Passage shown:
— begin —
In a paper of this kind it is impossible to particularise details of such an extensive place as this. I would just observe that the same taste and skill that made Archerfield famous in every department of horticulture, bid fair, aided by a liberal employer and greater natural advantages, to achieve even greater results at Drumlanrig; and the horticultural tourist who leaves Scotland without visiting it, may well consider his journey incomplete. Drumlanrig will in future be the premier place in Scotland.

If anything struck us more than another in the bedding way, it was the parterre known as the "Upper White Sand." The arrangements here were chaste and effective in the extreme; even the accustomed eye of a gardener never wearied of the picture. What lent character and effect was a well-arranged central bed of succulents, consisting of Echeveria metallica secunda glauca, Sempervivums, and others; and in the outlying circles, rings of Dell's dark Beet in conjunction with Mangle's variegated Geranium and other light contrasts. Those who have been declaiming against Beet as a bedding-plant lately, should have seen this picture to appreciate its merits and allay their prejudices.
— end —
Recorded data:
— begin —
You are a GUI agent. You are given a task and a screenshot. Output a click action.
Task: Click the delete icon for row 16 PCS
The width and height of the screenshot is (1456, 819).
— end —
Exercise task A: In the passage on Drumlanrig, what was the parterre called that impressed the writers most in bedding?
Exercise task B: List every plant that the passage on Drumlanrig names specifically.
Exercise task C: Write out the stretch of the passage on Drumlanrig from "In a paper of" through "place in Scotland.".
The listing has nothing to do with the passage on Drumlanrig.

Task result A: It was called the "Upper White Sand."

Task result B: Echeveria metallica secunda glauca, Sempervivums, Dell's dark Beet, and Mangle's variegated Geranium.

Task result C:
In a paper of this kind it is impossible to particularise details of such an extensive place as this. I would just observe that the same taste and skill that made Archerfield famous in every department of horticulture, bid fair, aided by a liberal employer and greater natural advantages, to achieve even greater results at Drumlanrig; and the horticultural tourist who leaves Scotland without visiting it, may well consider his journey incomplete. Drumlanrig will in future be the premier place in Scotland.